— What is required —
Filter the records below for the word "list". Copy each line that holds it.

— Data records —
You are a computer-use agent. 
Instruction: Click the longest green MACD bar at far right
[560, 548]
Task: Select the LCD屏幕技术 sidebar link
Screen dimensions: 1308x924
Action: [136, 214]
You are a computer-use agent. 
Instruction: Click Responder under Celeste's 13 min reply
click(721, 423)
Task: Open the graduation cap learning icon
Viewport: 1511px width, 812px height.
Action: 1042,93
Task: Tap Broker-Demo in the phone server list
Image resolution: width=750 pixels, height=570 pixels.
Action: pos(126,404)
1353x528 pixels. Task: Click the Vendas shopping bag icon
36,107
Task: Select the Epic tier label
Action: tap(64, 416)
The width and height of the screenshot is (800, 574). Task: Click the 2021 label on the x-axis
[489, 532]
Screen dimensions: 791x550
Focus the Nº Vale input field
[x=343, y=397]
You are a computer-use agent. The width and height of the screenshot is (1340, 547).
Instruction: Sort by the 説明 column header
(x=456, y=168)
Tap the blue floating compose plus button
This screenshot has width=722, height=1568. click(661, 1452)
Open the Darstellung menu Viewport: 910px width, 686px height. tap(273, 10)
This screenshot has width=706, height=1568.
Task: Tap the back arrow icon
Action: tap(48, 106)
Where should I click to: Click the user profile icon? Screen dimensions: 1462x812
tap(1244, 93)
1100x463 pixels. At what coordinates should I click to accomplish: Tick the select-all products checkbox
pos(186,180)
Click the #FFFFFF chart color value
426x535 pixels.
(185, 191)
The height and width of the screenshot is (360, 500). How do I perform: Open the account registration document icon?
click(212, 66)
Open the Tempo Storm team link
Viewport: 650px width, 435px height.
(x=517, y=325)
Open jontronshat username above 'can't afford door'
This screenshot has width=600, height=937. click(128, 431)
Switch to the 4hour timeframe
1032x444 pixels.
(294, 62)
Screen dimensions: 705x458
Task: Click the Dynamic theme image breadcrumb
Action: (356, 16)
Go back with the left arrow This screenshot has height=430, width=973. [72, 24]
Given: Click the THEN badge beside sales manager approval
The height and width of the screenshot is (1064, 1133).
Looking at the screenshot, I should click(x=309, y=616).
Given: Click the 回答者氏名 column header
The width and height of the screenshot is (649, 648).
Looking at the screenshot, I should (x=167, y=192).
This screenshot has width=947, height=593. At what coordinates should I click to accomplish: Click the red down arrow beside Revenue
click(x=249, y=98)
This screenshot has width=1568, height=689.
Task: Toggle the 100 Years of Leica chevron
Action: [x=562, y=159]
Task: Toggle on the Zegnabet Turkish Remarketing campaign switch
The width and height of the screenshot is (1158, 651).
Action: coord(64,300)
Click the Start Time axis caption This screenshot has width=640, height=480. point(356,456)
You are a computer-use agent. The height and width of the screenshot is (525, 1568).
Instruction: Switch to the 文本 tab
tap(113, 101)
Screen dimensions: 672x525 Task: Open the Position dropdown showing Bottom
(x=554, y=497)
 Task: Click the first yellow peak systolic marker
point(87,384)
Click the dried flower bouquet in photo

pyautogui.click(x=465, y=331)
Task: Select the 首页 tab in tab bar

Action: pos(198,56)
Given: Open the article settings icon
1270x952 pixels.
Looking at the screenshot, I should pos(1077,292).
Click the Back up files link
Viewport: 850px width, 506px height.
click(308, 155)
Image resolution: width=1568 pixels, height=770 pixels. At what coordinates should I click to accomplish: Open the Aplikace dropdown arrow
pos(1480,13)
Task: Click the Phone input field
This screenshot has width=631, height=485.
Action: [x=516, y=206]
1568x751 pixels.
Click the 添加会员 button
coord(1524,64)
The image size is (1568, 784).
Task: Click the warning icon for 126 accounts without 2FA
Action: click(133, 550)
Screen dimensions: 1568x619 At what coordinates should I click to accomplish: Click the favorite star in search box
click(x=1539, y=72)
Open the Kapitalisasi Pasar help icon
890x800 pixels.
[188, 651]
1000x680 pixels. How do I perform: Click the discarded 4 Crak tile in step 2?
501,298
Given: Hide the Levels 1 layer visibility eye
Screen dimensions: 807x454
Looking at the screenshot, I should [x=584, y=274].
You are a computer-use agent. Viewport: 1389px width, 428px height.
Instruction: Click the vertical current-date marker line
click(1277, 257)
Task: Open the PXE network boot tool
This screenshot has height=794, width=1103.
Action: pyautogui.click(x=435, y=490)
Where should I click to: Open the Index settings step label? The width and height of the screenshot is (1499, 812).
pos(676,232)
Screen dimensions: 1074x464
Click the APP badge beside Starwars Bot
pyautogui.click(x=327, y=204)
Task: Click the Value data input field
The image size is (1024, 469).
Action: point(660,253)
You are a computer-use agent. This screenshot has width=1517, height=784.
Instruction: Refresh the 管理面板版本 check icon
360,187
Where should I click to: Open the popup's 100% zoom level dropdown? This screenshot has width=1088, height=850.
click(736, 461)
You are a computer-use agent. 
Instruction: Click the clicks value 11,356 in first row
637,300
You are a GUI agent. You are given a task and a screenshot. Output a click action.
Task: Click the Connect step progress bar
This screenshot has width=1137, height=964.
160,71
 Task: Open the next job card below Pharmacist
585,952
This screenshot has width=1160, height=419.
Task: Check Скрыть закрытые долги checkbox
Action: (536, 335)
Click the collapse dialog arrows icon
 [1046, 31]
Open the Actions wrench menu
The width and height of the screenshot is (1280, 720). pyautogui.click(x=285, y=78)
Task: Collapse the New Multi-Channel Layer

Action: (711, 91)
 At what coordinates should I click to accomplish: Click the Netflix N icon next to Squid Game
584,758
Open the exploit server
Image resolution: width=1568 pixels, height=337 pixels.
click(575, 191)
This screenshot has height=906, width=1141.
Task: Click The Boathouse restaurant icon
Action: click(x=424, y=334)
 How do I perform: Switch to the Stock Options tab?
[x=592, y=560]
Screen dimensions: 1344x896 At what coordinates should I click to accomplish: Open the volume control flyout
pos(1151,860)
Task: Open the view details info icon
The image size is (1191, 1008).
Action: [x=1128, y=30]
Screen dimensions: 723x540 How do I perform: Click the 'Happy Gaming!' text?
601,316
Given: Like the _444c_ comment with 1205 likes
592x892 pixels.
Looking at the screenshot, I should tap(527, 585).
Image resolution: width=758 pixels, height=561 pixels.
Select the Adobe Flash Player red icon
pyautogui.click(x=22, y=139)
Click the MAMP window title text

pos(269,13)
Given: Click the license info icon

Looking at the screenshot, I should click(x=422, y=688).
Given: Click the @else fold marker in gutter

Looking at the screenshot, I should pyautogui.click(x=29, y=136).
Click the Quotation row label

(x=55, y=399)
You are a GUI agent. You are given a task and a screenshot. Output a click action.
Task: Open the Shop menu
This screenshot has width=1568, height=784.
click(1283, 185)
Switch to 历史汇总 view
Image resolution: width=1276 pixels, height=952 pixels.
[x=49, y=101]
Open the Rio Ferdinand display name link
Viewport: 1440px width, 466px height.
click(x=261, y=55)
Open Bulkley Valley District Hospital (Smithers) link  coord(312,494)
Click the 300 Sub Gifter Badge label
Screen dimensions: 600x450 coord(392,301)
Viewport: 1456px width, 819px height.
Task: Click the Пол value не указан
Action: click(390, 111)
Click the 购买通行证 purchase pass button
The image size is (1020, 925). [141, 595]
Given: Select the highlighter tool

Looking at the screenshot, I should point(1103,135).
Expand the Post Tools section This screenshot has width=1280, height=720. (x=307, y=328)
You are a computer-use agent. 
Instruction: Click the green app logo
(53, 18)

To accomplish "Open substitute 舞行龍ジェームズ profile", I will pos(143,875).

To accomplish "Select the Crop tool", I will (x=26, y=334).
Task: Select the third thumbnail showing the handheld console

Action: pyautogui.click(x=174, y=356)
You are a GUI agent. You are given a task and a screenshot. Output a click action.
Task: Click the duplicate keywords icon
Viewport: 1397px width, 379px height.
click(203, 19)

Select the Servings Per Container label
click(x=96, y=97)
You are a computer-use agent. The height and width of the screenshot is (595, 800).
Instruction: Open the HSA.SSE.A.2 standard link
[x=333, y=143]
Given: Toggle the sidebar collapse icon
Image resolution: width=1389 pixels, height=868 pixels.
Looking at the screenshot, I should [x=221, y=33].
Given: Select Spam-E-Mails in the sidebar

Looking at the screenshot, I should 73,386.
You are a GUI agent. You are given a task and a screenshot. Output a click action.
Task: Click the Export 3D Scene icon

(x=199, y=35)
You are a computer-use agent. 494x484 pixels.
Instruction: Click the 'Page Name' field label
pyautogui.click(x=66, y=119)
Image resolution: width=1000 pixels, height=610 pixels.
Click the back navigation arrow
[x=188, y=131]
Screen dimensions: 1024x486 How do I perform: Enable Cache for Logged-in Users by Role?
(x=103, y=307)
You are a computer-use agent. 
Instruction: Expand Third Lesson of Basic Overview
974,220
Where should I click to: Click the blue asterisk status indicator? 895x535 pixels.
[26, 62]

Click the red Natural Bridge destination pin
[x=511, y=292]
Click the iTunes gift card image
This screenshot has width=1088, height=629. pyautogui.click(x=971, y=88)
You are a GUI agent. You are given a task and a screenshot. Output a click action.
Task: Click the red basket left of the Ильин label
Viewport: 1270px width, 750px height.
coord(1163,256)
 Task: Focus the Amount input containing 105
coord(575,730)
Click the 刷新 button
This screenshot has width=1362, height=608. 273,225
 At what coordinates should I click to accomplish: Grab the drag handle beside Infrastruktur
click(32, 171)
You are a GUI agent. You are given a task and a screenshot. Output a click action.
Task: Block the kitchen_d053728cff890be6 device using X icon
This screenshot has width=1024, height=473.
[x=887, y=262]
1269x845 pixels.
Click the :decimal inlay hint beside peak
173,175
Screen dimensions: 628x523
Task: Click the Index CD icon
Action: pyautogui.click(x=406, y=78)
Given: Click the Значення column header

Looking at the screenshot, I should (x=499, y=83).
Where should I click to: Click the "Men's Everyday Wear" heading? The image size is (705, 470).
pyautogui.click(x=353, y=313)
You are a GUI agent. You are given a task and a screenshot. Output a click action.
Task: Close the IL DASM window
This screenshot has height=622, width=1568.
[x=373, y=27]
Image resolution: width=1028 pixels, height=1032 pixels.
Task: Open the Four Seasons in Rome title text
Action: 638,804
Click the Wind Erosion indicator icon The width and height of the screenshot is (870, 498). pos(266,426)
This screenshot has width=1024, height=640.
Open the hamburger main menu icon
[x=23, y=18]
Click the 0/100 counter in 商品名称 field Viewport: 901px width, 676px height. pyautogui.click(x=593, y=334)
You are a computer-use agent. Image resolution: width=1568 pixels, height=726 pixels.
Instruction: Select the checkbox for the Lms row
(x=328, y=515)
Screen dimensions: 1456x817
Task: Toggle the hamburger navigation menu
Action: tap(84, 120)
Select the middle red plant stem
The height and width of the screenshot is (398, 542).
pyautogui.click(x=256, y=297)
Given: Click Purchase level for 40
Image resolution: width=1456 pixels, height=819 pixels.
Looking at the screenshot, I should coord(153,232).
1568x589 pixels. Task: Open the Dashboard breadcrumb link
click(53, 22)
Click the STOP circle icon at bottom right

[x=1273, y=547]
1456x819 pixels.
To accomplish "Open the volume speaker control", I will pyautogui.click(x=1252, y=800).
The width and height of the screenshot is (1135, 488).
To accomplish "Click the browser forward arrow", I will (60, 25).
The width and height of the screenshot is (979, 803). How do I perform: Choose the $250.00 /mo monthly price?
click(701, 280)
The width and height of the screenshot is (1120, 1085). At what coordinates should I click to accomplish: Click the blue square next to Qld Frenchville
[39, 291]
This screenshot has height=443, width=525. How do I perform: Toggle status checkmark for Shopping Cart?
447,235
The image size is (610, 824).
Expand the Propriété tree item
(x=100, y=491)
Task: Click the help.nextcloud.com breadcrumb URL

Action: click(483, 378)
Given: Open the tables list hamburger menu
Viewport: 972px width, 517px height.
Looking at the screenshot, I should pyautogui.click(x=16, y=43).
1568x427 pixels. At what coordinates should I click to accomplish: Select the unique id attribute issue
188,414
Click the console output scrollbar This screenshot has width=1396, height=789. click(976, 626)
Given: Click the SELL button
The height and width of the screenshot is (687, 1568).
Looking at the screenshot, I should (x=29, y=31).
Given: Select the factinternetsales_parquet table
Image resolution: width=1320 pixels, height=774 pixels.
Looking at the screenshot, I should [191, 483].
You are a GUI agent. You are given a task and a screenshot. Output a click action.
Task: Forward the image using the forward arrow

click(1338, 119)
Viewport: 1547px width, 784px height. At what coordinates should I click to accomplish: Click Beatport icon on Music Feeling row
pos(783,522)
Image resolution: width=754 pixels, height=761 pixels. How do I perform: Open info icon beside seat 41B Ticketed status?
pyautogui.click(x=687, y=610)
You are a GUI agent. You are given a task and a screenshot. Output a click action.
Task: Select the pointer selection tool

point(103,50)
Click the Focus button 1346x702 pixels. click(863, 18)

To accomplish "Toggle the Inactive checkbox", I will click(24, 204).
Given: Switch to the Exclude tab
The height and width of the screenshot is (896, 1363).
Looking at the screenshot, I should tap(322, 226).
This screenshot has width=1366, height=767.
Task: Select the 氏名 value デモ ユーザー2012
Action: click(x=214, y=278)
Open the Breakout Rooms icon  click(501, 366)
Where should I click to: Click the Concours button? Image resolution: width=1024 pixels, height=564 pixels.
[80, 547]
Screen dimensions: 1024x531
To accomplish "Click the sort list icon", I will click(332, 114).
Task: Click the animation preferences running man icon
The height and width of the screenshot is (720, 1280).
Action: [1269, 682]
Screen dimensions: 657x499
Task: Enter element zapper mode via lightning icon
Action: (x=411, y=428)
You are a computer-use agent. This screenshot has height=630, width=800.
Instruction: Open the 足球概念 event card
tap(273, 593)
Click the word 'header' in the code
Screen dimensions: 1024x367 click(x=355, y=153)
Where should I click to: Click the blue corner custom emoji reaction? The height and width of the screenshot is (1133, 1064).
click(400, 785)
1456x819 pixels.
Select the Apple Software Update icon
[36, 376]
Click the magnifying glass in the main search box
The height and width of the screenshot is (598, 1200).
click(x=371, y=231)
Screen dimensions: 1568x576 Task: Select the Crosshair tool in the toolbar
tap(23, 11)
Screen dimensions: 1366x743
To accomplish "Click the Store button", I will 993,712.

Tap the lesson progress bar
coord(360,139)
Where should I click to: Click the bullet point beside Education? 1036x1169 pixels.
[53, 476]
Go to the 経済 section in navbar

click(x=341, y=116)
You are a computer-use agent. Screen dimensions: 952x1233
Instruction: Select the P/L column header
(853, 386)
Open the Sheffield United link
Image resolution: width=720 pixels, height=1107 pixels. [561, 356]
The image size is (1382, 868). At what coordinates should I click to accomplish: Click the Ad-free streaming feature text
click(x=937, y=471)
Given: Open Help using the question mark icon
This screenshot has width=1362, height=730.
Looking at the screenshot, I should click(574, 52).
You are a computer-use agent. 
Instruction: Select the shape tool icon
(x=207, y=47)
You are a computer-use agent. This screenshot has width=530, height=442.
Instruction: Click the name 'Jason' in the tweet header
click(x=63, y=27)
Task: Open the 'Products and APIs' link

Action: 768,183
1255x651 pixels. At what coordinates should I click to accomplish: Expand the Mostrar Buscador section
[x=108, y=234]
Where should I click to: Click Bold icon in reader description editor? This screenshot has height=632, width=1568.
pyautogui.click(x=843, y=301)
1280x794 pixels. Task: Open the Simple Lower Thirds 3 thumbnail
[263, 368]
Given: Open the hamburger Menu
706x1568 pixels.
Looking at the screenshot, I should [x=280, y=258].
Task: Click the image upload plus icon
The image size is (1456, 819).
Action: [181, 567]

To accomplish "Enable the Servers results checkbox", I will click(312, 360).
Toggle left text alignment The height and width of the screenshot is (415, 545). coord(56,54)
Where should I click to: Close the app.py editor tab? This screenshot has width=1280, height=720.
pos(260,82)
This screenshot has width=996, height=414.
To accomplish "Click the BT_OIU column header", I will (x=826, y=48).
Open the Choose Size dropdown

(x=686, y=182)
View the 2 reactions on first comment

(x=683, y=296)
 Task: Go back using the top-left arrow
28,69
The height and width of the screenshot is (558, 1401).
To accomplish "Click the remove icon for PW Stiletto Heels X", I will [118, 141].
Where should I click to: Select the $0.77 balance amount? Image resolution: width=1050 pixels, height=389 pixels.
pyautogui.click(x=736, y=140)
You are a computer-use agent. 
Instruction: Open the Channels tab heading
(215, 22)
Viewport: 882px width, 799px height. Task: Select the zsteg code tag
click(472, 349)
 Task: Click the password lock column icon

— Solution for this exercise —
Task: Tap Broker-Demo in the phone server list
Given: Open the tables list hamburger menu
To accomplish "Click the sort list icon", I will click(332, 114).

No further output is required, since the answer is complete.